Question

Solve these for $$x$$.
$$5(x-3)-4(x+1)=-11$$

Answer

**step1** Understanding the problem

The problem asks us to find the value of the unknown number, which is represented by 'x', that makes the given mathematical statement true: $$5(x-3)-4(x+1)=-11$$. We need to systematically simplify the equation to determine the value of 'x'.

**step2** Expanding the expressions within parentheses

First, we need to simplify the expressions that involve multiplication with parentheses. This means we will multiply the number outside each set of parentheses by every term inside it.
For the first part, $$5(x-3)$$, we distribute the 5:
We multiply 5 by x, which gives $$5x$$.
We multiply 5 by 3, which gives $$15$$.
Since there is a minus sign between x and 3, $$5(x-3)$$ expands to $$5x - 15$$.
For the second part, $$-4(x+1)$$, we distribute the -4:
We multiply -4 by x, which gives $$-4x$$.
We multiply -4 by 1, which gives $$-4$$.
Since there is a plus sign between x and 1, $$-4(x+1)$$ expands to $$-4x - 4$$.
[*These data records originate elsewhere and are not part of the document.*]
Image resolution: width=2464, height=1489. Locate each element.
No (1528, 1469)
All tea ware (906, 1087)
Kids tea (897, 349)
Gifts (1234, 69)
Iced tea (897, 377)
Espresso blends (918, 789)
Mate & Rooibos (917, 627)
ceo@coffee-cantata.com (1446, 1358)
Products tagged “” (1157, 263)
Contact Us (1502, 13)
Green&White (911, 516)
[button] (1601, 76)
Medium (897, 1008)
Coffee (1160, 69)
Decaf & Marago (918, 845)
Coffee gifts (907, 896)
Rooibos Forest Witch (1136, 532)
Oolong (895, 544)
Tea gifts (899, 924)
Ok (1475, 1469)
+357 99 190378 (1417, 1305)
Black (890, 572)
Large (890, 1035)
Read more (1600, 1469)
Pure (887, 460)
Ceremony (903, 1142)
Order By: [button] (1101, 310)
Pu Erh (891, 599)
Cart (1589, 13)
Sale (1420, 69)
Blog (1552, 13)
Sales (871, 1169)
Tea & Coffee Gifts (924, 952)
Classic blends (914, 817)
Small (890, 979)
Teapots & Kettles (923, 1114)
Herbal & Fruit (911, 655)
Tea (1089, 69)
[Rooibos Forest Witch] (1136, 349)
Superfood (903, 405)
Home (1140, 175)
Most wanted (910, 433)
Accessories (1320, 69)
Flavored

**step3** Rewriting the simplified equation

Now, we replace the original parenthetical expressions in the equation with their expanded forms.
The equation $$5(x-3)-4(x+1)=-11$$ becomes:
$$5x - 15 - 4x - 4 = -11$$

**step4** Combining like terms

Next, we group together the terms that are similar. This means we will combine all the terms that contain 'x' and combine all the constant numbers.
Terms with 'x': $$5x$$ and $$-4x$$.
When we combine these, $$5x - 4x = 1x$$, which is simply $$x$$.
Constant terms (numbers without 'x'): $$-15$$ and $$-4$$.
When we combine these, $$-15 - 4 = -19$$.
So, the equation simplifies to:
$$x - 19 = -11$$

**step5** Isolating the unknown number 'x'

Our final step is to find the value of 'x' by getting it alone on one side of the equation.
Currently, 19 is being subtracted from 'x'. To undo this subtraction and move the 19 to the other side, we perform the inverse operation, which is addition. We must add 19 to both sides of the equation to maintain balance:
$$x - 19 + 19 = -11 + 19$$
On the left side, $$-19 + 19$$ cancels out, leaving just $$x$$.
On the right side, $$-11 + 19 = 8$$.
Therefore, the value of x is $$8$$.